I thought that I would start with telling you how I'm not going to lose the weight: I'm not going to do anything revolutionary, fad-ish, or difficult.  I'm not going to have strict calendar goals.  I'm not going to  hate how I look as I lose the weight, or fantasize about how I will look once I've lost it.

And I'm not going to do anything to lose this weight that I'm not comfortable doing.  Also, I'm not going to be strict about anything.  What works one day may not feel comfortable the next day.

Anyway, enough of what I'm not going to do.  Here's what I am going to do to lose the weight this time around.

First of all, as stated earlier, this is a flexible plan.  I'm not going to say "Here's what I'm going to do!" and force myself to stick to it for any specific time period.  Instead, I'm going to go one day at a time.

Crap, I started with the "I'm not" statements again.

Okay, let me start over.

For now, this is my "plan":

  • I'm going to track calories at least 4 days a week on My Fitness Pal.  
  • I'm going to try really hard to listen to my hunger signals every day, but especially on the days that I choose to not track my calories.
  • I am going to weigh in once a week again.  
  • I'm going to take monthly progress pictures. 
  • I'm going to follow a half marathon training program.
That's it.  No specific foods to eat or stay away from, though I am considering starting to take a daily vitamin again just to try to keep myself healthy on the days that I don't eat a lot of nutrition.

Also, I don't have a scale right now, so I don't know my start weight, but for now I'm going to assume that (hope that!) I haven't gained any weight since my doctor appointment in June, at which point I tipped the scales at 218.

I do have a couple of specific weight loss goals in mind.  One is that I would love to get back down to 165 pounds or so, which is when I looked like this:

Atlantic City vacay!
May 2012

Still 11 pounds overweight by BMI standards and still a plus size by the fashion industry standards (size 14), but I was comfortable at this size and was able to maintain it pretty easily.  

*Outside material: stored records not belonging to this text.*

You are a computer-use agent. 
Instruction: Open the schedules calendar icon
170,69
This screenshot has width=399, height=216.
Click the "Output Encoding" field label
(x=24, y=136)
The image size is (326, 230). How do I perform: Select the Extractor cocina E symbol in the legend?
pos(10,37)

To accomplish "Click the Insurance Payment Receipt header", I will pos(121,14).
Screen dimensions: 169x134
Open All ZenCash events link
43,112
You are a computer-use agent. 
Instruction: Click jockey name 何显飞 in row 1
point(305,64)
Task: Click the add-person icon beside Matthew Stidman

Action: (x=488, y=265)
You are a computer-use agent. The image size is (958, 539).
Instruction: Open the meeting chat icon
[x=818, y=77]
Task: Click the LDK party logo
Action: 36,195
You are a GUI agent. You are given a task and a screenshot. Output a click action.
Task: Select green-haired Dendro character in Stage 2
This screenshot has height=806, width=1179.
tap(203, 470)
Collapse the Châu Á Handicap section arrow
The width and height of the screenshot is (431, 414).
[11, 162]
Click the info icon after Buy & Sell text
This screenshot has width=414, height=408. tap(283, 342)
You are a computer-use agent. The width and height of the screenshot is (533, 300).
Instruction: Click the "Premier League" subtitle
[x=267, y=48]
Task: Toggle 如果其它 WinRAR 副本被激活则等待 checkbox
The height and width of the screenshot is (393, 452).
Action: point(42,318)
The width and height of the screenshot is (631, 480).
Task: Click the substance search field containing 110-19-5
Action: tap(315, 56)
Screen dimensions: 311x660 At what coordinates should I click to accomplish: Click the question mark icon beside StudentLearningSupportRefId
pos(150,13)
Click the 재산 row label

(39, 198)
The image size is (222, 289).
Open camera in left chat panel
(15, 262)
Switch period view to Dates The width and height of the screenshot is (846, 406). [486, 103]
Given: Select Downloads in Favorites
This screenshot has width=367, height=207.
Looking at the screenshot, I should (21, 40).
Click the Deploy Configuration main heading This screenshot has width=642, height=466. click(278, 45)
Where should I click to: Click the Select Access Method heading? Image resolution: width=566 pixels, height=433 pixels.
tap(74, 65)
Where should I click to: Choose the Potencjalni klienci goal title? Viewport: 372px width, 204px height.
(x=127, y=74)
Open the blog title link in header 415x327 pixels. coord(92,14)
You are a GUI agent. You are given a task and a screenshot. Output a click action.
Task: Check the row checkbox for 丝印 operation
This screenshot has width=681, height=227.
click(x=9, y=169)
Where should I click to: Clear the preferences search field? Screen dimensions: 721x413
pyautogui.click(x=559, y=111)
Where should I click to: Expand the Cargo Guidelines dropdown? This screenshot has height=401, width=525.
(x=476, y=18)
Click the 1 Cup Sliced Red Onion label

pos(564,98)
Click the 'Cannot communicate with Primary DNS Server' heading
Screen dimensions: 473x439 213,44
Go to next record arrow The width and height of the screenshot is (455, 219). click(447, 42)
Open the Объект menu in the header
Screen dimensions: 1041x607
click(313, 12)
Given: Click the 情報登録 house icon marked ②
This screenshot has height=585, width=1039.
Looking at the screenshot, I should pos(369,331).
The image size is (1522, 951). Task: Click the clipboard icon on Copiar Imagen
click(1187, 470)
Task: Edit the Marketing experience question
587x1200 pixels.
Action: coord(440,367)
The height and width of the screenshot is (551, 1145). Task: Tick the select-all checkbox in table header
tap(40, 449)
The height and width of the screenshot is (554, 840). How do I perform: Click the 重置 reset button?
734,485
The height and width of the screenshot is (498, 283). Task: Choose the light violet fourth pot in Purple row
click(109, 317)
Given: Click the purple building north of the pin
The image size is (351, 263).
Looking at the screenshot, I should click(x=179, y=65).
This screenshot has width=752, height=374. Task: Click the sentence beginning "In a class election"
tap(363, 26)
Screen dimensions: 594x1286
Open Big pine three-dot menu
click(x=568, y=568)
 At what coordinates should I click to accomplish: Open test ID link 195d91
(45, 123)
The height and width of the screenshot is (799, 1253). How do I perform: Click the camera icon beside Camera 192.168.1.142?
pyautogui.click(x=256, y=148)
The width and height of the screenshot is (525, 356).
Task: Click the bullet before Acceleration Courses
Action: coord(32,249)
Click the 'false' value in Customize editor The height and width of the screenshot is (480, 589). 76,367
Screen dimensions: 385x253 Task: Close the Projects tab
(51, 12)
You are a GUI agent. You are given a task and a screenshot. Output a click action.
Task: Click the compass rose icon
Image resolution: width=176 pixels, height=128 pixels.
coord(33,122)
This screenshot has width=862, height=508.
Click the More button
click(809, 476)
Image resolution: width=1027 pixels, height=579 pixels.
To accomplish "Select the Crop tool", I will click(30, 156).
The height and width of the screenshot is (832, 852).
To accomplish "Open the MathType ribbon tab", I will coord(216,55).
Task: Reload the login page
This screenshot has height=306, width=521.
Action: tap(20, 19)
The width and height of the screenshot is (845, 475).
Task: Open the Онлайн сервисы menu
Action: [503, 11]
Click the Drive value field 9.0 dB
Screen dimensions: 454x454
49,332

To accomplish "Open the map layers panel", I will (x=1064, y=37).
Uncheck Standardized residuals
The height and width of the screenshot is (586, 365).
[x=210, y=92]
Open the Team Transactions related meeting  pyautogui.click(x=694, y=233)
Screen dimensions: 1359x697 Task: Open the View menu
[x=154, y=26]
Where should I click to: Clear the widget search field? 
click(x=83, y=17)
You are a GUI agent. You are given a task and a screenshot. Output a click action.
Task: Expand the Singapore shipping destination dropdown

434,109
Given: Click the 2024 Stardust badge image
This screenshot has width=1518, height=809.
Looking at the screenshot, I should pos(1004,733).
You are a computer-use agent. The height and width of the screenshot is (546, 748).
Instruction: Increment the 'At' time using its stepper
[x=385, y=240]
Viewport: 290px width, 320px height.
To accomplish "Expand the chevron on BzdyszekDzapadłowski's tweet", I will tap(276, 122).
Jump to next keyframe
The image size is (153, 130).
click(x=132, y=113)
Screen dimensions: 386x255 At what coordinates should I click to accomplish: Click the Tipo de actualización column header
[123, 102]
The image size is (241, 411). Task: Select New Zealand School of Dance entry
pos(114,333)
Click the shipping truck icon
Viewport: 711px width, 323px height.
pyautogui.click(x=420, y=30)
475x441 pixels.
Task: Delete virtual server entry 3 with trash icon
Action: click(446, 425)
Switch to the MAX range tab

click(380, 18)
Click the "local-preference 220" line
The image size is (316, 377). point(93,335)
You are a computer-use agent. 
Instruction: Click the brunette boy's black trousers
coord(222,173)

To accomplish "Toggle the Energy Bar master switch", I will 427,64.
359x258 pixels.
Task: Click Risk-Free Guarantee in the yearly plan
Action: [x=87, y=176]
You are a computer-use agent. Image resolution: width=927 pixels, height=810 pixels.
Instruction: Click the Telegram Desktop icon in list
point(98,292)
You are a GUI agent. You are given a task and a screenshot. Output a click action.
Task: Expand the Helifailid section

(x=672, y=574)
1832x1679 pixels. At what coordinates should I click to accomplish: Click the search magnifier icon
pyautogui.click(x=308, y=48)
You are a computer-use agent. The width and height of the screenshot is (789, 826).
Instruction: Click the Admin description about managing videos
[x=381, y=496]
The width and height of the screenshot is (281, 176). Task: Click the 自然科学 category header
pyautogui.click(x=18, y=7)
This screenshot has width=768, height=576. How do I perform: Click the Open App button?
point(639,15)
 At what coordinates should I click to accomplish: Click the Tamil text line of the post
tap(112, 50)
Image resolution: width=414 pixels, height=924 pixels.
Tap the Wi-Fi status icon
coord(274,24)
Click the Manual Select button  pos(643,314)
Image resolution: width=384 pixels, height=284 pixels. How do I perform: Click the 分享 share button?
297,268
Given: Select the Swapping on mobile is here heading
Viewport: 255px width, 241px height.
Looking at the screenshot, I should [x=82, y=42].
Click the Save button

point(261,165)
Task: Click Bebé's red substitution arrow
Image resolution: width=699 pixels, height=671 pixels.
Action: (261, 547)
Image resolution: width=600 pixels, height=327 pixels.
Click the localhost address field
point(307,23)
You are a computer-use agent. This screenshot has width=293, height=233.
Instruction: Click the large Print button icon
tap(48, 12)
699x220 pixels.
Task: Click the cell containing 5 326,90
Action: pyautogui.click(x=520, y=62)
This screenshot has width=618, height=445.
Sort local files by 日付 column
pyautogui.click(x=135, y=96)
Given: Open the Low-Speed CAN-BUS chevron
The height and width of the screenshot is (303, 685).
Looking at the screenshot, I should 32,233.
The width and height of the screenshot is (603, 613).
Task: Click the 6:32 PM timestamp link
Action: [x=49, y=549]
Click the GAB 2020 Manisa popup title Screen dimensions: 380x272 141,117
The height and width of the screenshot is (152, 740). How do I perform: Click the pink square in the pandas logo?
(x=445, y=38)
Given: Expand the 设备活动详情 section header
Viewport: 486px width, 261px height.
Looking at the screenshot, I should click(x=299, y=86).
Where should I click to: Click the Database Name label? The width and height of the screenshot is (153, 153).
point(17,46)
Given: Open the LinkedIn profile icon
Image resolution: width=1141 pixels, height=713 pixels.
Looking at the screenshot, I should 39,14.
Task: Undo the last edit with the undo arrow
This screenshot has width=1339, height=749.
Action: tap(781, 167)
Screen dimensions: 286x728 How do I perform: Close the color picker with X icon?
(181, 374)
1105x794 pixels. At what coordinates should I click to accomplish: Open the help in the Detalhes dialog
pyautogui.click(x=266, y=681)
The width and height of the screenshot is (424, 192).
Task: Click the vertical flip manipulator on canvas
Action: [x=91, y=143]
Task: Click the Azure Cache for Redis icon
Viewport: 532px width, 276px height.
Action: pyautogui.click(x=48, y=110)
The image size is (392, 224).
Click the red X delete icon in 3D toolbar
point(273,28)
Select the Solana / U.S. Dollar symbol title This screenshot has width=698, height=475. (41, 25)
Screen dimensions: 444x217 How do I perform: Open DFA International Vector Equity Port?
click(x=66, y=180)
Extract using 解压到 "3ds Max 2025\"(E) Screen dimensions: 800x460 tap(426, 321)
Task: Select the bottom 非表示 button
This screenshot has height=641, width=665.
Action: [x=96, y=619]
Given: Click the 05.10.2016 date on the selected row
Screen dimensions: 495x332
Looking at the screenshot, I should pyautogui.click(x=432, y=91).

My second goal is to get there by my 30th birthday.  So yes, a calendar goal.  But it's not a crazy unrealistic one.  My 30th birthday is October 7, 2014.  So that is 14 months to lose about 50 pounds.

And wouldn't it be cool to be done with weight loss by my thirties?

Anyway, I actually love the way that my body looks right now, too.

on my way to the pool

But, my thighs rub against each other and I get bad chafing whenever I run in shorts.  And my knees and ankles are having issues from my running too, which may get better with less weight bearing down on them.

So, whether or not I get back to weighing 165, I will be thrilled once I get small enough to enjoy running a little more.  I don't like my body betraying me, making it hard to do something that I love so much.  So my short term goal is to lose as many thigh inches by my half marathon as possible.  I believe that this is possible with calorie counting and half marathon training.

I will try to do a regular post about how my weight loss quest is going.  Yes, that's what I'm calling it this time, because I think that "quest" sounds so much more fun than "journey".

Otherwise, I will continue to also blog about health, EDNOS recovery, and other happenings in my life such as grief, school, moving to NYC (!!!), etc.